> YOUR GOAL:
Copy the following lines verbatim, from the first to the last.

Source records:
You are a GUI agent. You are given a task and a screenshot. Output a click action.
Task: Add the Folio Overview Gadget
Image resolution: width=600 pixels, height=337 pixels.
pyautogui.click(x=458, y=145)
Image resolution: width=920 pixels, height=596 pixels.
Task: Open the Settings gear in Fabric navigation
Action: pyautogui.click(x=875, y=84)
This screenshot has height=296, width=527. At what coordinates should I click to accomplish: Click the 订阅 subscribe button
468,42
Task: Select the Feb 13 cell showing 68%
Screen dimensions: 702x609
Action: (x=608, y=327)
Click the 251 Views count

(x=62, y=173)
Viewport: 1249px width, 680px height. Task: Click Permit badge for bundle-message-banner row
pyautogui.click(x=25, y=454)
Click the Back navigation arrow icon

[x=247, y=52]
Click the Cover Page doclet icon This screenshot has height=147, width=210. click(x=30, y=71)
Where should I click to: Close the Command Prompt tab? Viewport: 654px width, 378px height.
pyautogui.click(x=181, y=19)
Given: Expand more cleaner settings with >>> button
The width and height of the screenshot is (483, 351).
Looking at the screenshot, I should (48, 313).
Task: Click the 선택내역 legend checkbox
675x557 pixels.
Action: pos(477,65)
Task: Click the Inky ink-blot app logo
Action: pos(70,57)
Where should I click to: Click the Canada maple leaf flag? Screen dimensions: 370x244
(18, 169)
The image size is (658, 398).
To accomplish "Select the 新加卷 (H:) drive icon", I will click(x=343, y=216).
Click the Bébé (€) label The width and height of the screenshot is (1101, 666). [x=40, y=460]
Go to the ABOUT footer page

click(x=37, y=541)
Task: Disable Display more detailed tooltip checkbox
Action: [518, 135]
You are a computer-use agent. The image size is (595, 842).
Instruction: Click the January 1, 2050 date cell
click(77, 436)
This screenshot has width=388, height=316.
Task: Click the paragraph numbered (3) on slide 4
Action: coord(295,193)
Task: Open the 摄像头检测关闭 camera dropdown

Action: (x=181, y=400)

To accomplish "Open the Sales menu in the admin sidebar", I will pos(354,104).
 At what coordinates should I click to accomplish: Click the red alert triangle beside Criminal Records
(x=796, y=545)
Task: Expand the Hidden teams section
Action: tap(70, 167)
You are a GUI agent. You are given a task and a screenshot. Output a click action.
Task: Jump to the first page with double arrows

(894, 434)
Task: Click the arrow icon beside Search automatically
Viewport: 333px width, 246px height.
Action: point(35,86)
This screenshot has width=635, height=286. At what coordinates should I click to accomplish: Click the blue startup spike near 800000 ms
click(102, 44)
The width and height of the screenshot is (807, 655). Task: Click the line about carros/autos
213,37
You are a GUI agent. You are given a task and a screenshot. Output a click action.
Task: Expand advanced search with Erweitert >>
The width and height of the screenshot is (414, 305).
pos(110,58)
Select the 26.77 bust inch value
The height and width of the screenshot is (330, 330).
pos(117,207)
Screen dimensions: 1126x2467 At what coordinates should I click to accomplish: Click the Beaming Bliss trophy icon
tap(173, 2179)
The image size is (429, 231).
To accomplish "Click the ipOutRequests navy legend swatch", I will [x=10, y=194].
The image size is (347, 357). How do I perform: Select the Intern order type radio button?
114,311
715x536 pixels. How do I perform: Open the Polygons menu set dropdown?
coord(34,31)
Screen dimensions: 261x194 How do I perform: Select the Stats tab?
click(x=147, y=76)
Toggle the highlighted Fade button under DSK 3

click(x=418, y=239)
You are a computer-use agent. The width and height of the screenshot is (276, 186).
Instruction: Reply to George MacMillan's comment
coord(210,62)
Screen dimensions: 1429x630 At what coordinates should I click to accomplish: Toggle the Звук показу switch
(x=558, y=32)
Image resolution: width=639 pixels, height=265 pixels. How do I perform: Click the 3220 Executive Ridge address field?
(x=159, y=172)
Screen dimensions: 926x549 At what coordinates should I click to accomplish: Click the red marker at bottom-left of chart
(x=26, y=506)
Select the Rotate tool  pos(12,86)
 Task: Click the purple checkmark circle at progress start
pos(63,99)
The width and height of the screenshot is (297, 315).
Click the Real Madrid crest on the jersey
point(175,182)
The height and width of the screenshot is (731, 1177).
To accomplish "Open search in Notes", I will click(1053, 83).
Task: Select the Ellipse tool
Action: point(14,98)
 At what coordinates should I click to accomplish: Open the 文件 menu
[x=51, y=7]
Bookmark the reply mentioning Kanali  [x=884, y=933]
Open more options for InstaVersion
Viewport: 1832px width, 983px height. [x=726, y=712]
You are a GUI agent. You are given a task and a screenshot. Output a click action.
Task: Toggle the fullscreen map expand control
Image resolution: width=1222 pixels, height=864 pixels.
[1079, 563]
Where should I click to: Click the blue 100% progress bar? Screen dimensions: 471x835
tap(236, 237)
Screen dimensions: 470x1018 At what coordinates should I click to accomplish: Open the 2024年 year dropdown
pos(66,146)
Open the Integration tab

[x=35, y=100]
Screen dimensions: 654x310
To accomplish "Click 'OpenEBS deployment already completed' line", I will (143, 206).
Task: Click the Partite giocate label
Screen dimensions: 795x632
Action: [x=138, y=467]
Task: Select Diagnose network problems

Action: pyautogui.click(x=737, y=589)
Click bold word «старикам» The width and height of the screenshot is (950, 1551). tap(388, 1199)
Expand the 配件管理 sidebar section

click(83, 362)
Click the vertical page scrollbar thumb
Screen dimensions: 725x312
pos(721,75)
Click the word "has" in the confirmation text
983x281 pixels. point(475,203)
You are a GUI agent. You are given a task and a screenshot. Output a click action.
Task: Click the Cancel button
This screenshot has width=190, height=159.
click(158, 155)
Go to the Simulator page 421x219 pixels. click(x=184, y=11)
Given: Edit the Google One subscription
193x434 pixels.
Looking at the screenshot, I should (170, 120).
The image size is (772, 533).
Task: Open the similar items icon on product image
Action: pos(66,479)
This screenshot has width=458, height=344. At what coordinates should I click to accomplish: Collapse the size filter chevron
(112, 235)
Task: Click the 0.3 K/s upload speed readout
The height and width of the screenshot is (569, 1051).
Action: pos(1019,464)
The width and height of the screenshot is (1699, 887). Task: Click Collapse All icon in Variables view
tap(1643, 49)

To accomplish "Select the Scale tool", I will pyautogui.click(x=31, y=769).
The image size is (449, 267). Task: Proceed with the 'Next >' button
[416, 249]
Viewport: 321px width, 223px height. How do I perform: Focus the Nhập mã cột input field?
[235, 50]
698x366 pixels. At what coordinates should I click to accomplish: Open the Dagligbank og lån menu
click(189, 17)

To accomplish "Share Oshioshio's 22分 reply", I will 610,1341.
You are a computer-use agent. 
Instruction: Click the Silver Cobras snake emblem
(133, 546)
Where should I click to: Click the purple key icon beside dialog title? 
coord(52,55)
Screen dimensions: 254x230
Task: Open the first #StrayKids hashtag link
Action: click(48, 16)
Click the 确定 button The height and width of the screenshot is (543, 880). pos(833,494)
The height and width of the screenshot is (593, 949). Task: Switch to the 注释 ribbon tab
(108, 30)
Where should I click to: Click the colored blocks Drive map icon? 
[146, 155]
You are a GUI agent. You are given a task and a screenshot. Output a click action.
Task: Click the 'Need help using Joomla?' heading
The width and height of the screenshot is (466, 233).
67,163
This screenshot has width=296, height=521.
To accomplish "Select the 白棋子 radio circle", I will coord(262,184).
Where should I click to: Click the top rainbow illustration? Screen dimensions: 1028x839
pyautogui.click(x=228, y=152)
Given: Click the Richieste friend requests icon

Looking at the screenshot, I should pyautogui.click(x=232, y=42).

> EXPECTED OUTPUT:
You are a GUI agent. You are given a task and a screenshot. Output a click action.
Task: Add the Folio Overview Gadget
Image resolution: width=600 pixels, height=337 pixels.
pyautogui.click(x=458, y=145)
Image resolution: width=920 pixels, height=596 pixels.
Task: Open the Settings gear in Fabric navigation
Action: pyautogui.click(x=875, y=84)
This screenshot has height=296, width=527. At what coordinates should I click to accomplish: Click the 订阅 subscribe button
468,42
Task: Select the Feb 13 cell showing 68%
Screen dimensions: 702x609
Action: (x=608, y=327)
Click the 251 Views count

(x=62, y=173)
Viewport: 1249px width, 680px height. Task: Click Permit badge for bundle-message-banner row
pyautogui.click(x=25, y=454)
Click the Back navigation arrow icon

[x=247, y=52]
Click the Cover Page doclet icon This screenshot has height=147, width=210. click(x=30, y=71)
Where should I click to: Close the Command Prompt tab? Viewport: 654px width, 378px height.
pyautogui.click(x=181, y=19)
Given: Expand more cleaner settings with >>> button
The width and height of the screenshot is (483, 351).
Looking at the screenshot, I should (48, 313).
Task: Click the 선택내역 legend checkbox
675x557 pixels.
Action: pos(477,65)
Task: Click the Inky ink-blot app logo
Action: pos(70,57)
Where should I click to: Click the Canada maple leaf flag? Screen dimensions: 370x244
(18, 169)
The image size is (658, 398).
To accomplish "Select the 新加卷 (H:) drive icon", I will click(x=343, y=216).
Click the Bébé (€) label The width and height of the screenshot is (1101, 666). [x=40, y=460]
Go to the ABOUT footer page

click(x=37, y=541)
Task: Disable Display more detailed tooltip checkbox
Action: [518, 135]
You are a computer-use agent. The image size is (595, 842).
Instruction: Click the January 1, 2050 date cell
click(77, 436)
This screenshot has width=388, height=316.
Task: Click the paragraph numbered (3) on slide 4
Action: coord(295,193)
Task: Open the 摄像头检测关闭 camera dropdown

Action: (x=181, y=400)

To accomplish "Open the Sales menu in the admin sidebar", I will pos(354,104).
 At what coordinates should I click to accomplish: Click the red alert triangle beside Criminal Records
(x=796, y=545)
Task: Expand the Hidden teams section
Action: tap(70, 167)
You are a GUI agent. You are given a task and a screenshot. Output a click action.
Task: Jump to the first page with double arrows

(894, 434)
Task: Click the arrow icon beside Search automatically
Viewport: 333px width, 246px height.
Action: point(35,86)
This screenshot has width=635, height=286. At what coordinates should I click to accomplish: Click the blue startup spike near 800000 ms
click(102, 44)
The width and height of the screenshot is (807, 655). Task: Click the line about carros/autos
213,37
You are a GUI agent. You are given a task and a screenshot. Output a click action.
Task: Expand advanced search with Erweitert >>
The width and height of the screenshot is (414, 305).
pos(110,58)
Select the 26.77 bust inch value
The height and width of the screenshot is (330, 330).
pos(117,207)
Screen dimensions: 1126x2467 At what coordinates should I click to accomplish: Click the Beaming Bliss trophy icon
tap(173, 2179)
The image size is (429, 231).
To accomplish "Click the ipOutRequests navy legend swatch", I will [x=10, y=194].
The image size is (347, 357). How do I perform: Select the Intern order type radio button?
114,311
715x536 pixels. How do I perform: Open the Polygons menu set dropdown?
coord(34,31)
Screen dimensions: 261x194 How do I perform: Select the Stats tab?
click(x=147, y=76)
Toggle the highlighted Fade button under DSK 3

click(x=418, y=239)
You are a computer-use agent. The width and height of the screenshot is (276, 186).
Instruction: Reply to George MacMillan's comment
coord(210,62)
Screen dimensions: 1429x630 At what coordinates should I click to accomplish: Toggle the Звук показу switch
(x=558, y=32)
Image resolution: width=639 pixels, height=265 pixels. How do I perform: Click the 3220 Executive Ridge address field?
(x=159, y=172)
Screen dimensions: 926x549 At what coordinates should I click to accomplish: Click the red marker at bottom-left of chart
(x=26, y=506)
Select the Rotate tool  pos(12,86)
 Task: Click the purple checkmark circle at progress start
pos(63,99)
The width and height of the screenshot is (297, 315).
Click the Real Madrid crest on the jersey
point(175,182)
The height and width of the screenshot is (731, 1177).
To accomplish "Open search in Notes", I will click(1053, 83).
Task: Select the Ellipse tool
Action: point(14,98)
 At what coordinates should I click to accomplish: Open the 文件 menu
[x=51, y=7]
Bookmark the reply mentioning Kanali  [x=884, y=933]
Open more options for InstaVersion
Viewport: 1832px width, 983px height. [x=726, y=712]
You are a GUI agent. You are given a task and a screenshot. Output a click action.
Task: Toggle the fullscreen map expand control
Image resolution: width=1222 pixels, height=864 pixels.
[1079, 563]
Where should I click to: Click the blue 100% progress bar? Screen dimensions: 471x835
tap(236, 237)
Screen dimensions: 470x1018 At what coordinates should I click to accomplish: Open the 2024年 year dropdown
pos(66,146)
Open the Integration tab

[x=35, y=100]
Screen dimensions: 654x310
To accomplish "Click 'OpenEBS deployment already completed' line", I will (143, 206).
Task: Click the Partite giocate label
Screen dimensions: 795x632
Action: [x=138, y=467]
Task: Select Diagnose network problems

Action: pyautogui.click(x=737, y=589)
Click bold word «старикам» The width and height of the screenshot is (950, 1551). tap(388, 1199)
Expand the 配件管理 sidebar section

click(83, 362)
Click the vertical page scrollbar thumb
Screen dimensions: 725x312
pos(721,75)
Click the word "has" in the confirmation text
983x281 pixels. point(475,203)
You are a GUI agent. You are given a task and a screenshot. Output a click action.
Task: Click the Cancel button
This screenshot has width=190, height=159.
click(158, 155)
Go to the Simulator page 421x219 pixels. click(x=184, y=11)
Given: Edit the Google One subscription
193x434 pixels.
Looking at the screenshot, I should (170, 120).
The image size is (772, 533).
Task: Open the similar items icon on product image
Action: pos(66,479)
This screenshot has width=458, height=344. At what coordinates should I click to accomplish: Collapse the size filter chevron
(112, 235)
Task: Click the 0.3 K/s upload speed readout
The height and width of the screenshot is (569, 1051).
Action: pos(1019,464)
The width and height of the screenshot is (1699, 887). Task: Click Collapse All icon in Variables view
tap(1643, 49)

To accomplish "Select the Scale tool", I will pyautogui.click(x=31, y=769).
The image size is (449, 267). Task: Proceed with the 'Next >' button
[416, 249]
Viewport: 321px width, 223px height. How do I perform: Focus the Nhập mã cột input field?
[235, 50]
698x366 pixels. At what coordinates should I click to accomplish: Open the Dagligbank og lån menu
click(189, 17)

To accomplish "Share Oshioshio's 22分 reply", I will 610,1341.
You are a computer-use agent. 
Instruction: Click the Silver Cobras snake emblem
(133, 546)
Where should I click to: Click the purple key icon beside dialog title? 
coord(52,55)
Screen dimensions: 254x230
Task: Open the first #StrayKids hashtag link
Action: click(48, 16)
Click the 确定 button The height and width of the screenshot is (543, 880). pos(833,494)
The height and width of the screenshot is (593, 949). Task: Switch to the 注释 ribbon tab
(108, 30)
Where should I click to: Click the colored blocks Drive map icon? 
[146, 155]
You are a GUI agent. You are given a task and a screenshot. Output a click action.
Task: Click the 'Need help using Joomla?' heading
The width and height of the screenshot is (466, 233).
67,163
This screenshot has width=296, height=521.
To accomplish "Select the 白棋子 radio circle", I will coord(262,184).
Where should I click to: Click the top rainbow illustration? Screen dimensions: 1028x839
pyautogui.click(x=228, y=152)
Given: Click the Richieste friend requests icon

Looking at the screenshot, I should pyautogui.click(x=232, y=42).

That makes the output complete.